Disney shares surge 11% after results, and brokerages firms increase target of Disney to $138.
The Walt Disney Company reported its fourth-quarter and full-year earnings on Thursday, with CEO Bob Iger and CFO Hugh Johnston highlighting the company's strategic efforts to improve quality, innovation, efficiency, and value creation.
"As I reflect on the two years since my return to the company, I’m incredibly proud of the progress we've made," Iger said during the post-earnings call. "We have emerged from a period of significant challenges and disruptions, and we are well positioned for growth. We implemented specific strategies to generate growth across our businesses, and the solid results this quarter clearly indicate their success."
Iger and Johnston described 2024 as a "pivotal and successful year" for the company. They noted, "Thanks to the significant progress we made, we have successfully moved past a period of considerable challenges and upheaval, and we're optimistic about our future."
"Overall, we have much to be proud of, both creatively and financially," Iger stated. "As we look ahead to fiscal 2025 and beyond, we are confident in our ability to drive sustained growth and create shareholder value through our world-class portfolio of assets."

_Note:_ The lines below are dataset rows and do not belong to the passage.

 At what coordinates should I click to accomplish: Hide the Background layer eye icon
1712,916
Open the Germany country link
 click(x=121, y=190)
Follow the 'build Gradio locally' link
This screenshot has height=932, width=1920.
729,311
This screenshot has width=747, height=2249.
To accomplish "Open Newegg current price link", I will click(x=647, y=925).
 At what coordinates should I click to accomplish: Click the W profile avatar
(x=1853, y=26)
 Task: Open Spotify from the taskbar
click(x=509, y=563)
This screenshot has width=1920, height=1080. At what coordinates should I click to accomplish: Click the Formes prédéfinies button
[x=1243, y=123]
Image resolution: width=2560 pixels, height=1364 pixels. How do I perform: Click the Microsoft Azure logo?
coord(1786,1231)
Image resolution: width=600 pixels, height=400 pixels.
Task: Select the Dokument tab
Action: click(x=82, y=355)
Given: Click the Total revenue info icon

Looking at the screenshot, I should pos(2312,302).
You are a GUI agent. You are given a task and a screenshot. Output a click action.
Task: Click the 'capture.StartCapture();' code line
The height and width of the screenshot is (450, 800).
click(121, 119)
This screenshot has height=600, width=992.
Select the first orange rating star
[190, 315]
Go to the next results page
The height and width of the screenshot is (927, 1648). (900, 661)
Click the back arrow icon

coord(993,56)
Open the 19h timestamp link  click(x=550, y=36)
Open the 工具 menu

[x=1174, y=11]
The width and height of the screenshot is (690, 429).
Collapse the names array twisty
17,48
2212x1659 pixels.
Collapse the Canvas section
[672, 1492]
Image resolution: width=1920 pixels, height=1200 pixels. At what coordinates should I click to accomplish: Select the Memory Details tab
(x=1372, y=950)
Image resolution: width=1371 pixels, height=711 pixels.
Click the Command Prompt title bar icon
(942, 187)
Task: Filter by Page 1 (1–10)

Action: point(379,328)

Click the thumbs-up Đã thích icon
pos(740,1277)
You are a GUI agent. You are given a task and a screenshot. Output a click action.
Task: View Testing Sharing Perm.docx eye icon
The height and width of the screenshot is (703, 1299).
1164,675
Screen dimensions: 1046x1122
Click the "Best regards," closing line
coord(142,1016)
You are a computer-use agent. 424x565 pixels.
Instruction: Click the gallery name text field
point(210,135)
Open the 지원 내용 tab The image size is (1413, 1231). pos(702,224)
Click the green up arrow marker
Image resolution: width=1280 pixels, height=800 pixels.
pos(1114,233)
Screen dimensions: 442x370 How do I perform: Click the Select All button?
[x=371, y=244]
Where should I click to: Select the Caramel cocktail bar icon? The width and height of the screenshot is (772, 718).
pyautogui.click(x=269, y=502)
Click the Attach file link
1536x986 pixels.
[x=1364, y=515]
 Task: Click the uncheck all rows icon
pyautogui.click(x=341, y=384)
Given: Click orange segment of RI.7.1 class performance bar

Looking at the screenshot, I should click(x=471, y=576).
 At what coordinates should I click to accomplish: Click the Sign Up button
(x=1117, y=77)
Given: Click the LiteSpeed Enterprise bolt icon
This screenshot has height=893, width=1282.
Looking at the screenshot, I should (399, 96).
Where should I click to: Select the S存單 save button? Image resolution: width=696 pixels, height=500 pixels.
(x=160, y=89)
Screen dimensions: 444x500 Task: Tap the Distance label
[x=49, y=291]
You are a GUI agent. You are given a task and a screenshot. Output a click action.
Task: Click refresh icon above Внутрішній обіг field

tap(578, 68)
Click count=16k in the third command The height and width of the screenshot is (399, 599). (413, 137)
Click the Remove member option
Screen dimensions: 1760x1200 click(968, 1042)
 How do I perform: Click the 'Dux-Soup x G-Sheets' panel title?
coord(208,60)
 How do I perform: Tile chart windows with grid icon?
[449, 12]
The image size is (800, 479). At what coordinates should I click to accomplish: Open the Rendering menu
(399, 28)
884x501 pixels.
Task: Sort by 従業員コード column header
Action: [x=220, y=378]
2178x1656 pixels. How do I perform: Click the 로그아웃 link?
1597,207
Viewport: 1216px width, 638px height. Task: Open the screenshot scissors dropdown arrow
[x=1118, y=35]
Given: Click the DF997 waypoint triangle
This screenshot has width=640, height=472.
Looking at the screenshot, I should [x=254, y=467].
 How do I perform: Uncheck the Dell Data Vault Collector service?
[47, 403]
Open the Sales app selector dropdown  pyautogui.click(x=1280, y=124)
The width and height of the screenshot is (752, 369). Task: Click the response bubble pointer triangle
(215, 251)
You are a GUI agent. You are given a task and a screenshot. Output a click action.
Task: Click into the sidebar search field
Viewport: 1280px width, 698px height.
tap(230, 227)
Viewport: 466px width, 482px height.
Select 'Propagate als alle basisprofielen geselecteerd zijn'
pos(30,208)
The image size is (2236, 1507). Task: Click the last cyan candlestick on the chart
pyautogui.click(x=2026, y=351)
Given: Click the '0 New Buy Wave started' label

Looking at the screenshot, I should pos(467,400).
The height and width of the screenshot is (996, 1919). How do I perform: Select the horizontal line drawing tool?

The renewed creative strength seen at Disney’s studios is a result of extensive efforts the company began two years ago to place creativity at the center of its operations. This is evident from Disney's performance at the summer box office, where it became the first studio to surpass $4 billion in global earnings in 2024. In fact, the fourth quarter was one of the most successful periods in the history of Disney's studios, as Pixar's *Inside Out 2* and Marvel's *Deadpool & Wolverine* broke numerous box office records, emerging as the top two movies of the year to date.